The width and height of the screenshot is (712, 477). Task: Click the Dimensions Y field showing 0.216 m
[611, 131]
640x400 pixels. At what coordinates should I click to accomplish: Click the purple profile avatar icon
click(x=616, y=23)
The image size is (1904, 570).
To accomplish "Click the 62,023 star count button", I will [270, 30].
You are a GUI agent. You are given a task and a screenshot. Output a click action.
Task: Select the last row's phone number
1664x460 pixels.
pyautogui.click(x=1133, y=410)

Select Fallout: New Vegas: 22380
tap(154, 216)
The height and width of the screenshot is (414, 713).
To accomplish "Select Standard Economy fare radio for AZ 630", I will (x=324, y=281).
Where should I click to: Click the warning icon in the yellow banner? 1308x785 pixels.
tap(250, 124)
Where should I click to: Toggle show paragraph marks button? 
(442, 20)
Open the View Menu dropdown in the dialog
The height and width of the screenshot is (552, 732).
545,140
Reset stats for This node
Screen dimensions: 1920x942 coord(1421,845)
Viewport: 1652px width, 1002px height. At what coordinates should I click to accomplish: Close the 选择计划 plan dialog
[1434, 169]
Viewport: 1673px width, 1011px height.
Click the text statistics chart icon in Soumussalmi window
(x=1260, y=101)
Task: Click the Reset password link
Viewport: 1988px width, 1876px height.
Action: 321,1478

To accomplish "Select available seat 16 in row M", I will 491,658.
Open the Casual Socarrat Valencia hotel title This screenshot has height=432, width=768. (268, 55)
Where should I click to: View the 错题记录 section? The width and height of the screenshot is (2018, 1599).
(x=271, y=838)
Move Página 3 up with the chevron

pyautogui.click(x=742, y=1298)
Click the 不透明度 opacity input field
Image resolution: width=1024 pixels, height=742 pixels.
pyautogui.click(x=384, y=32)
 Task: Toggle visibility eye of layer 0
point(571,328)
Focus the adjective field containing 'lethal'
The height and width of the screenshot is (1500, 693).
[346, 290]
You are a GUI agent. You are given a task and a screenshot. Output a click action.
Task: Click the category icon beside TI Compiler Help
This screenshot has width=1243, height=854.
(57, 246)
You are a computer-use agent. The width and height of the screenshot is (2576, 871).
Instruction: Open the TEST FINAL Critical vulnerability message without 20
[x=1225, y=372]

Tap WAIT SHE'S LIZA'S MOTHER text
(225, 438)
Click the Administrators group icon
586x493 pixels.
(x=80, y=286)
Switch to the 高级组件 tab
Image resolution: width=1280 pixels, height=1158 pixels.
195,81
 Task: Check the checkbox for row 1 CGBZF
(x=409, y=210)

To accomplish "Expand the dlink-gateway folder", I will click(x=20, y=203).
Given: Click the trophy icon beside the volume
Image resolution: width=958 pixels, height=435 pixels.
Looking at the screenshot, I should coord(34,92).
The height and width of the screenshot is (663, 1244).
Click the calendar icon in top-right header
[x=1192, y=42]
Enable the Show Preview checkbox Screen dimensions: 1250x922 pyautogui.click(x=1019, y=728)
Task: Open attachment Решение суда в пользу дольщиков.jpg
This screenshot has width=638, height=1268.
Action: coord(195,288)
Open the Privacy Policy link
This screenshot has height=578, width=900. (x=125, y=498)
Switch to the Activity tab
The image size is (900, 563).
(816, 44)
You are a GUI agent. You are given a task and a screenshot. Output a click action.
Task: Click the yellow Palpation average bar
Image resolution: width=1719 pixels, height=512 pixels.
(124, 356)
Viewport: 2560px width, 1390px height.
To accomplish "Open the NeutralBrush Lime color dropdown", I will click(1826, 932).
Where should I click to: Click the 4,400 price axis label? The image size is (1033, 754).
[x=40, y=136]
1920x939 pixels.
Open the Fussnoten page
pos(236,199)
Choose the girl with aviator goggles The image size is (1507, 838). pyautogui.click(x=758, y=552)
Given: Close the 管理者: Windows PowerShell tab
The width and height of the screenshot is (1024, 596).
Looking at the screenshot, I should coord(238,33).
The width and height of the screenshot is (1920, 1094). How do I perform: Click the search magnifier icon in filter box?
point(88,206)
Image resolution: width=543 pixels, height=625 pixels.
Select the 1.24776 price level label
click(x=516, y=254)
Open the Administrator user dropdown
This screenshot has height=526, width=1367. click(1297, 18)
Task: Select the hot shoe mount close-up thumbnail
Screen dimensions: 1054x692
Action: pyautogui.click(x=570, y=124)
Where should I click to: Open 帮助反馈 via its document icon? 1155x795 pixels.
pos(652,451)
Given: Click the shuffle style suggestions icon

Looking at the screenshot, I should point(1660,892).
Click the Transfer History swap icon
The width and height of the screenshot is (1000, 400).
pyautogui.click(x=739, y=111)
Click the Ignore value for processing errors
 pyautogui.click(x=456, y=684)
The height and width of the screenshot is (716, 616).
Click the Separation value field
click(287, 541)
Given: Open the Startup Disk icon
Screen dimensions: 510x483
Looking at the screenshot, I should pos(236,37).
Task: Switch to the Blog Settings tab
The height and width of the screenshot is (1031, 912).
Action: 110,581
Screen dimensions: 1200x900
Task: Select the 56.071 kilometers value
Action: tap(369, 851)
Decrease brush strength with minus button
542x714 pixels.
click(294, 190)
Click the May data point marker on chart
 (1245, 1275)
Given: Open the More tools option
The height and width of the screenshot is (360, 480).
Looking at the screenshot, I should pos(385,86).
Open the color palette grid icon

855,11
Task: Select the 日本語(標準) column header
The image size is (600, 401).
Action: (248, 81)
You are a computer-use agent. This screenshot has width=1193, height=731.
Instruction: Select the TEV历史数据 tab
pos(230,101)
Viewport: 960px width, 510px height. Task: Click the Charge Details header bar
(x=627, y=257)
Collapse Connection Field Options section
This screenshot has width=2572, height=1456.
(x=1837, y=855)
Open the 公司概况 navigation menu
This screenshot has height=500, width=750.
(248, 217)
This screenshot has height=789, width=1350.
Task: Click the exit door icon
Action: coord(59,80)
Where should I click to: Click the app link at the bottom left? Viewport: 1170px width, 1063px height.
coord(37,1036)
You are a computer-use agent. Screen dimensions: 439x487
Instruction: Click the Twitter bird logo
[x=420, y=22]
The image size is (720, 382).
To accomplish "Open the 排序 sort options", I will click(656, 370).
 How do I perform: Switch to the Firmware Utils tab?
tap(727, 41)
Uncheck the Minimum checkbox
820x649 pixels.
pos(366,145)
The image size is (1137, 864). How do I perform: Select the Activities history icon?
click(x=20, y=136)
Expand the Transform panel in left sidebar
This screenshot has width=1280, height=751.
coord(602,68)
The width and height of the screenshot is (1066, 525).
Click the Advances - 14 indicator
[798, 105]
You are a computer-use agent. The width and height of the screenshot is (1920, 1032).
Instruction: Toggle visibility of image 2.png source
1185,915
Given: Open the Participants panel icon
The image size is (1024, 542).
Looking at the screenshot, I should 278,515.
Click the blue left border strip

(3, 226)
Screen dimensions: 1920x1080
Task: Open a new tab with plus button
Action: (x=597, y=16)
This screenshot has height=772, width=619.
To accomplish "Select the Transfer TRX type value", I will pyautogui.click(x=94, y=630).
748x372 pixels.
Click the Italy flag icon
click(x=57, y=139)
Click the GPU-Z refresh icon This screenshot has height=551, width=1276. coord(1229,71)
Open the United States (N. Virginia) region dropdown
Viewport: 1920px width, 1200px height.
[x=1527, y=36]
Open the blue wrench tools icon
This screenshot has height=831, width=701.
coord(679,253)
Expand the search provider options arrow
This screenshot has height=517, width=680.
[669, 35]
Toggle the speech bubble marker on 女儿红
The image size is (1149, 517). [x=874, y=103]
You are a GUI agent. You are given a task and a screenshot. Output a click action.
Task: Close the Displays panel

> _To be done_: Repeat all of the material above word for word, keeping every line as it is.

> _Response to this exercise_:
The width and height of the screenshot is (712, 477). Task: Click the Dimensions Y field showing 0.216 m
[611, 131]
640x400 pixels. At what coordinates should I click to accomplish: Click the purple profile avatar icon
click(x=616, y=23)
The image size is (1904, 570).
To accomplish "Click the 62,023 star count button", I will [270, 30].
You are a GUI agent. You are given a task and a screenshot. Output a click action.
Task: Select the last row's phone number
1664x460 pixels.
pyautogui.click(x=1133, y=410)

Select Fallout: New Vegas: 22380
tap(154, 216)
The height and width of the screenshot is (414, 713).
To accomplish "Select Standard Economy fare radio for AZ 630", I will (x=324, y=281).
Where should I click to: Click the warning icon in the yellow banner? 1308x785 pixels.
tap(250, 124)
Where should I click to: Toggle show paragraph marks button? 
(442, 20)
Open the View Menu dropdown in the dialog
The height and width of the screenshot is (552, 732).
545,140
Reset stats for This node
Screen dimensions: 1920x942 coord(1421,845)
Viewport: 1652px width, 1002px height. At what coordinates should I click to accomplish: Close the 选择计划 plan dialog
[1434, 169]
Viewport: 1673px width, 1011px height.
Click the text statistics chart icon in Soumussalmi window
(x=1260, y=101)
Task: Click the Reset password link
Viewport: 1988px width, 1876px height.
Action: 321,1478

To accomplish "Select available seat 16 in row M", I will 491,658.
Open the Casual Socarrat Valencia hotel title This screenshot has height=432, width=768. (268, 55)
Where should I click to: View the 错题记录 section? The width and height of the screenshot is (2018, 1599).
(x=271, y=838)
Move Página 3 up with the chevron

pyautogui.click(x=742, y=1298)
Click the 不透明度 opacity input field
Image resolution: width=1024 pixels, height=742 pixels.
pyautogui.click(x=384, y=32)
 Task: Toggle visibility eye of layer 0
point(571,328)
Focus the adjective field containing 'lethal'
The height and width of the screenshot is (1500, 693).
[346, 290]
You are a GUI agent. You are given a task and a screenshot. Output a click action.
Task: Click the category icon beside TI Compiler Help
This screenshot has width=1243, height=854.
(57, 246)
You are a computer-use agent. The width and height of the screenshot is (2576, 871).
Instruction: Open the TEST FINAL Critical vulnerability message without 20
[x=1225, y=372]

Tap WAIT SHE'S LIZA'S MOTHER text
(225, 438)
Click the Administrators group icon
586x493 pixels.
(x=80, y=286)
Switch to the 高级组件 tab
Image resolution: width=1280 pixels, height=1158 pixels.
195,81
 Task: Check the checkbox for row 1 CGBZF
(x=409, y=210)

To accomplish "Expand the dlink-gateway folder", I will click(x=20, y=203).
Given: Click the trophy icon beside the volume
Image resolution: width=958 pixels, height=435 pixels.
Looking at the screenshot, I should coord(34,92).
The height and width of the screenshot is (663, 1244).
Click the calendar icon in top-right header
[x=1192, y=42]
Enable the Show Preview checkbox Screen dimensions: 1250x922 pyautogui.click(x=1019, y=728)
Task: Open attachment Решение суда в пользу дольщиков.jpg
This screenshot has width=638, height=1268.
Action: coord(195,288)
Open the Privacy Policy link
This screenshot has height=578, width=900. (x=125, y=498)
Switch to the Activity tab
The image size is (900, 563).
(816, 44)
You are a GUI agent. You are given a task and a screenshot. Output a click action.
Task: Click the yellow Palpation average bar
Image resolution: width=1719 pixels, height=512 pixels.
(124, 356)
Viewport: 2560px width, 1390px height.
To accomplish "Open the NeutralBrush Lime color dropdown", I will click(1826, 932).
Where should I click to: Click the 4,400 price axis label? The image size is (1033, 754).
[x=40, y=136]
1920x939 pixels.
Open the Fussnoten page
pos(236,199)
Choose the girl with aviator goggles The image size is (1507, 838). pyautogui.click(x=758, y=552)
Given: Close the 管理者: Windows PowerShell tab
The width and height of the screenshot is (1024, 596).
Looking at the screenshot, I should coord(238,33).
The width and height of the screenshot is (1920, 1094). How do I perform: Click the search magnifier icon in filter box?
point(88,206)
Image resolution: width=543 pixels, height=625 pixels.
Select the 1.24776 price level label
click(x=516, y=254)
Open the Administrator user dropdown
This screenshot has height=526, width=1367. click(1297, 18)
Task: Select the hot shoe mount close-up thumbnail
Screen dimensions: 1054x692
Action: pyautogui.click(x=570, y=124)
Where should I click to: Open 帮助反馈 via its document icon? 1155x795 pixels.
pos(652,451)
Given: Click the shuffle style suggestions icon

Looking at the screenshot, I should point(1660,892).
Click the Transfer History swap icon
The width and height of the screenshot is (1000, 400).
pyautogui.click(x=739, y=111)
Click the Ignore value for processing errors
 pyautogui.click(x=456, y=684)
The height and width of the screenshot is (716, 616).
Click the Separation value field
click(287, 541)
Given: Open the Startup Disk icon
Screen dimensions: 510x483
Looking at the screenshot, I should pos(236,37).
Task: Switch to the Blog Settings tab
The height and width of the screenshot is (1031, 912).
Action: 110,581
Screen dimensions: 1200x900
Task: Select the 56.071 kilometers value
Action: tap(369, 851)
Decrease brush strength with minus button
542x714 pixels.
click(294, 190)
Click the May data point marker on chart
 (1245, 1275)
Given: Open the More tools option
The height and width of the screenshot is (360, 480).
Looking at the screenshot, I should pos(385,86).
Open the color palette grid icon

855,11
Task: Select the 日本語(標準) column header
The image size is (600, 401).
Action: (248, 81)
You are a computer-use agent. This screenshot has width=1193, height=731.
Instruction: Select the TEV历史数据 tab
pos(230,101)
Viewport: 960px width, 510px height. Task: Click the Charge Details header bar
(x=627, y=257)
Collapse Connection Field Options section
This screenshot has width=2572, height=1456.
(x=1837, y=855)
Open the 公司概况 navigation menu
This screenshot has height=500, width=750.
(248, 217)
This screenshot has height=789, width=1350.
Task: Click the exit door icon
Action: coord(59,80)
Where should I click to: Click the app link at the bottom left? Viewport: 1170px width, 1063px height.
coord(37,1036)
You are a computer-use agent. Screen dimensions: 439x487
Instruction: Click the Twitter bird logo
[x=420, y=22]
The image size is (720, 382).
To accomplish "Open the 排序 sort options", I will click(656, 370).
 How do I perform: Switch to the Firmware Utils tab?
tap(727, 41)
Uncheck the Minimum checkbox
820x649 pixels.
pos(366,145)
The image size is (1137, 864). How do I perform: Select the Activities history icon?
click(x=20, y=136)
Expand the Transform panel in left sidebar
This screenshot has width=1280, height=751.
coord(602,68)
The width and height of the screenshot is (1066, 525).
Click the Advances - 14 indicator
[798, 105]
You are a computer-use agent. The width and height of the screenshot is (1920, 1032).
Instruction: Toggle visibility of image 2.png source
1185,915
Given: Open the Participants panel icon
The image size is (1024, 542).
Looking at the screenshot, I should 278,515.
Click the blue left border strip

(3, 226)
Screen dimensions: 1920x1080
Task: Open a new tab with plus button
Action: (x=597, y=16)
This screenshot has height=772, width=619.
To accomplish "Select the Transfer TRX type value", I will pyautogui.click(x=94, y=630).
748x372 pixels.
Click the Italy flag icon
click(x=57, y=139)
Click the GPU-Z refresh icon This screenshot has height=551, width=1276. coord(1229,71)
Open the United States (N. Virginia) region dropdown
Viewport: 1920px width, 1200px height.
[x=1527, y=36]
Open the blue wrench tools icon
This screenshot has height=831, width=701.
coord(679,253)
Expand the search provider options arrow
This screenshot has height=517, width=680.
[669, 35]
Toggle the speech bubble marker on 女儿红
The image size is (1149, 517). [x=874, y=103]
You are a GUI agent. You are given a task and a screenshot. Output a click action.
Task: Close the Displays panel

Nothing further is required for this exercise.